Nikmati berita interaktif dan LIVE report 24 jam hanya di TribunX
DOWNLOAD
Tribun

Plagiarisme Marak Terjadi di Dunia Pendidikan, Akademisi UNS Singgung soal Mentalitas

Akademisi UNS menanggapi maraknya kasus plagiarisme di dunia pendidikan. Menurutnya, plagiarisme adalah masalah mentalitas.

Penulis: Galuh Widya Wardani
Editor: Pravitri Retno W
zoom-in Plagiarisme Marak Terjadi di Dunia Pendidikan, Akademisi UNS Singgung soal Mentalitas
recruitingdaily.com
Ilustrasi plagiarisme. Kaprodi Ilmu Komunikasi FISIP Universitas Negeri Sebelas Maret (UNS), Sri Hastjarjo, S.Sos., Ph.D menanggapi maraknya kasus plagiarisme di dunia pendidikan. 

TRIBUNNEWS.COM - Kasus-kasus plagiarisme atau penjiplakan dari karya orang lain, marak terjadi di lingkungan akademisi.

Bahkan, hal tersebut mungkin saja sudah menjadi kebiasaan banyak orang.

Menanggapi fenomena tersebut, Kaprodi Ilmu Komunikasi FISIP Universitas Negeri Sebelas Maret (UNS), Sri Hastjarjo, S.Sos., Ph.D. turut menanggapinya.

Menurut Sri Hastjarjo, kasus plagiarisme sebenarnya erat kaitannya dengan mentalitas diri seseorang.

"Sebenarnya, masalah plagiarisme itu masalah mentalitas, kok," kata Sri Hastjarjo saat dikonfirmasi Tribunnews.com, Kamis (24/3/2022).

Dalam kaitannya dengan pembelajaran, dari awal mahasiswa telah diberikan pengetahuan tentang penulisan ilmiah.

■ ■ ■ ■

Tugas 1
Apakah setiap pernyataan berikut sesuai dengan artikel tentang plagiarisme? Jawab ya atau tidak, disertai kutipan persis dari artikel yang menjadi penentunya. (a) Sri Hastjarjo menyebut plagiarisme sebagai masalah mentalitas. (b) Sri Hastjarjo dikonfirmasi oleh Tribunnews.com pada hari Jumat. (c) Sri Hastjarjo menjabat Kaprodi Ilmu Komunikasi FISIP UNS.
Teks dan daftar ini diambil dari sumber yang berbeda.

(Baris tentang letak target)
■ ■ ■ ■

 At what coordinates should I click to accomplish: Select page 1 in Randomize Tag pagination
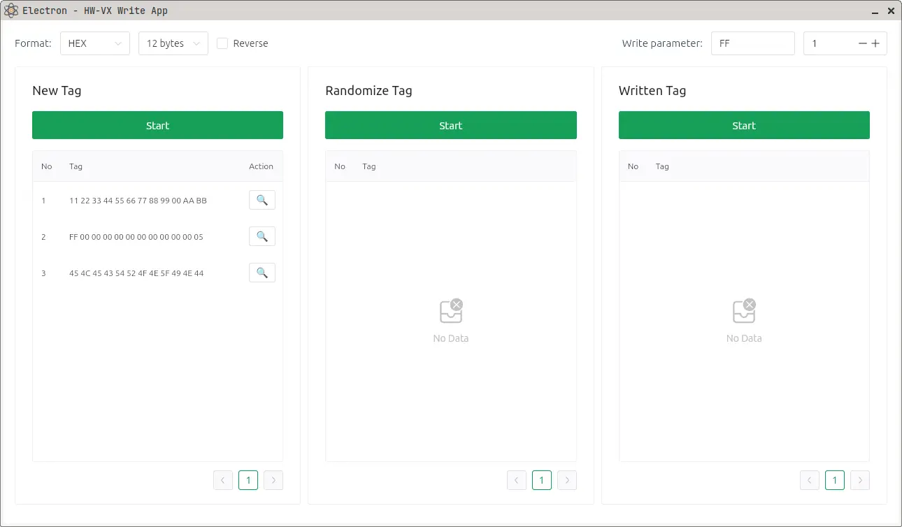point(541,479)
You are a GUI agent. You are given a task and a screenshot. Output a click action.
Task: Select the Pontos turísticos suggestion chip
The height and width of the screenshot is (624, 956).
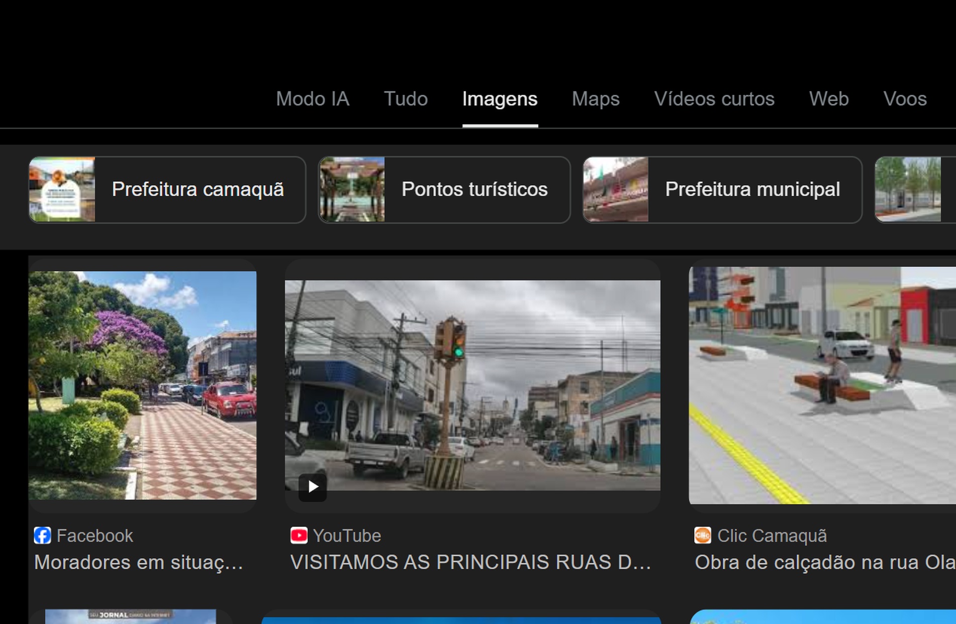click(x=444, y=189)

■ ■ ■ ■

Tugas 2
Salin ulang baris-baris daftar tanpa perubahan, mulai dari baris yang memuat "You are a GUI" hingga akhir daftar, termasuk kedua ujungnya. Jangan sertakan gambar dalam jawaban.

Jawaban yang diharapkan 1
(a) Ya: "Sebenarnya, masalah plagiarisme itu masalah mentalitas, kok,"
(b) Tidak: "saat dikonfirmasi Tribunnews.com, Kamis (24/3/2022)"
(c) Ya: "Kaprodi Ilmu Komunikasi FISIP Universitas Negeri Sebelas Maret (UNS), Sri Hastjarjo, S.Sos., Ph.D."

Jawaban yang diharapkan 2
You are a GUI agent. You are given a task and a screenshot. Output a click action.
Task: Select the Pontos turísticos suggestion chip
The height and width of the screenshot is (624, 956).
click(x=444, y=189)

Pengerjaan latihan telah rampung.